**Set exercise:** Copy out the data word for word, from the first line through the line containing "Looking at the".

**Supplied material:**
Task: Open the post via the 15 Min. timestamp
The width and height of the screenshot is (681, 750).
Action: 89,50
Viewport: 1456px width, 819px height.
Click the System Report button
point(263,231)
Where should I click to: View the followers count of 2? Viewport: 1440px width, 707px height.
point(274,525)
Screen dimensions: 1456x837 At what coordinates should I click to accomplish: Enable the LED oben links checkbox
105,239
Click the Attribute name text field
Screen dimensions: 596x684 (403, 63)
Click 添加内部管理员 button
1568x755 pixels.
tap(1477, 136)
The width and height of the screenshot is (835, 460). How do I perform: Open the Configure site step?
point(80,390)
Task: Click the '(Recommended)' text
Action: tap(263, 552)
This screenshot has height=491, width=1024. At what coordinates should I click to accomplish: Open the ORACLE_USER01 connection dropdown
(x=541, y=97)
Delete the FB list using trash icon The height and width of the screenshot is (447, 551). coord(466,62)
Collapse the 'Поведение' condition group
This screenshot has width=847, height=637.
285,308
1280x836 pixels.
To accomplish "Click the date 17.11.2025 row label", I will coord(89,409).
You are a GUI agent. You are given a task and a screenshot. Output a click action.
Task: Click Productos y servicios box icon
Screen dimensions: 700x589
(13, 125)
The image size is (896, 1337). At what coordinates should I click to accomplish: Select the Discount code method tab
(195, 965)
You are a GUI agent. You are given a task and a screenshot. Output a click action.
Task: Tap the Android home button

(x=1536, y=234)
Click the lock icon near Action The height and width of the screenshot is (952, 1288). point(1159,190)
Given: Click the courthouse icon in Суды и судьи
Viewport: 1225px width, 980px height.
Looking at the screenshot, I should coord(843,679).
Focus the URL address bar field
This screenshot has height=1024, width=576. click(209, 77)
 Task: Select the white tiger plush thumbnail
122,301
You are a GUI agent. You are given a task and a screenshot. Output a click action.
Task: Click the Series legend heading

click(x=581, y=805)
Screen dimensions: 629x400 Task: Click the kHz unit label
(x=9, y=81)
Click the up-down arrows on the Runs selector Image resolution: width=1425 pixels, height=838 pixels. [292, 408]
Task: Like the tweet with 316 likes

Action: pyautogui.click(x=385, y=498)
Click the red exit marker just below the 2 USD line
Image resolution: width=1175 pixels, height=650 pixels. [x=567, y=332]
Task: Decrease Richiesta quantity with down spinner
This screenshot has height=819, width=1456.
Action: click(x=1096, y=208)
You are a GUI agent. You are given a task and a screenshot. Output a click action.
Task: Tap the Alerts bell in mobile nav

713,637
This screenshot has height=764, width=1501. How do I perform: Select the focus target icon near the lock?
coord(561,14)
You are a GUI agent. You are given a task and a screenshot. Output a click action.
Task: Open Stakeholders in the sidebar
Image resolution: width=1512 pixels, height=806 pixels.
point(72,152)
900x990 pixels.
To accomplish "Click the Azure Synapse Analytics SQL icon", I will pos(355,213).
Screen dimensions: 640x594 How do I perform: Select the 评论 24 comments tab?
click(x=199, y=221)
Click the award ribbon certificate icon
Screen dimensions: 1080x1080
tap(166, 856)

**Reply:**
Task: Open the post via the 15 Min. timestamp
The width and height of the screenshot is (681, 750).
Action: 89,50
Viewport: 1456px width, 819px height.
Click the System Report button
point(263,231)
Where should I click to: View the followers count of 2? Viewport: 1440px width, 707px height.
point(274,525)
Screen dimensions: 1456x837 At what coordinates should I click to accomplish: Enable the LED oben links checkbox
105,239
Click the Attribute name text field
Screen dimensions: 596x684 (403, 63)
Click 添加内部管理员 button
1568x755 pixels.
tap(1477, 136)
The width and height of the screenshot is (835, 460). How do I perform: Open the Configure site step?
point(80,390)
Task: Click the '(Recommended)' text
Action: tap(263, 552)
This screenshot has height=491, width=1024. At what coordinates should I click to accomplish: Open the ORACLE_USER01 connection dropdown
(x=541, y=97)
Delete the FB list using trash icon The height and width of the screenshot is (447, 551). coord(466,62)
Collapse the 'Поведение' condition group
This screenshot has width=847, height=637.
285,308
1280x836 pixels.
To accomplish "Click the date 17.11.2025 row label", I will coord(89,409).
You are a GUI agent. You are given a task and a screenshot. Output a click action.
Task: Click Productos y servicios box icon
Screen dimensions: 700x589
(13, 125)
The image size is (896, 1337). At what coordinates should I click to accomplish: Select the Discount code method tab
(195, 965)
You are a GUI agent. You are given a task and a screenshot. Output a click action.
Task: Tap the Android home button

(x=1536, y=234)
Click the lock icon near Action The height and width of the screenshot is (952, 1288). point(1159,190)
Given: Click the courthouse icon in Суды и судьи
Viewport: 1225px width, 980px height.
Looking at the screenshot, I should coord(843,679).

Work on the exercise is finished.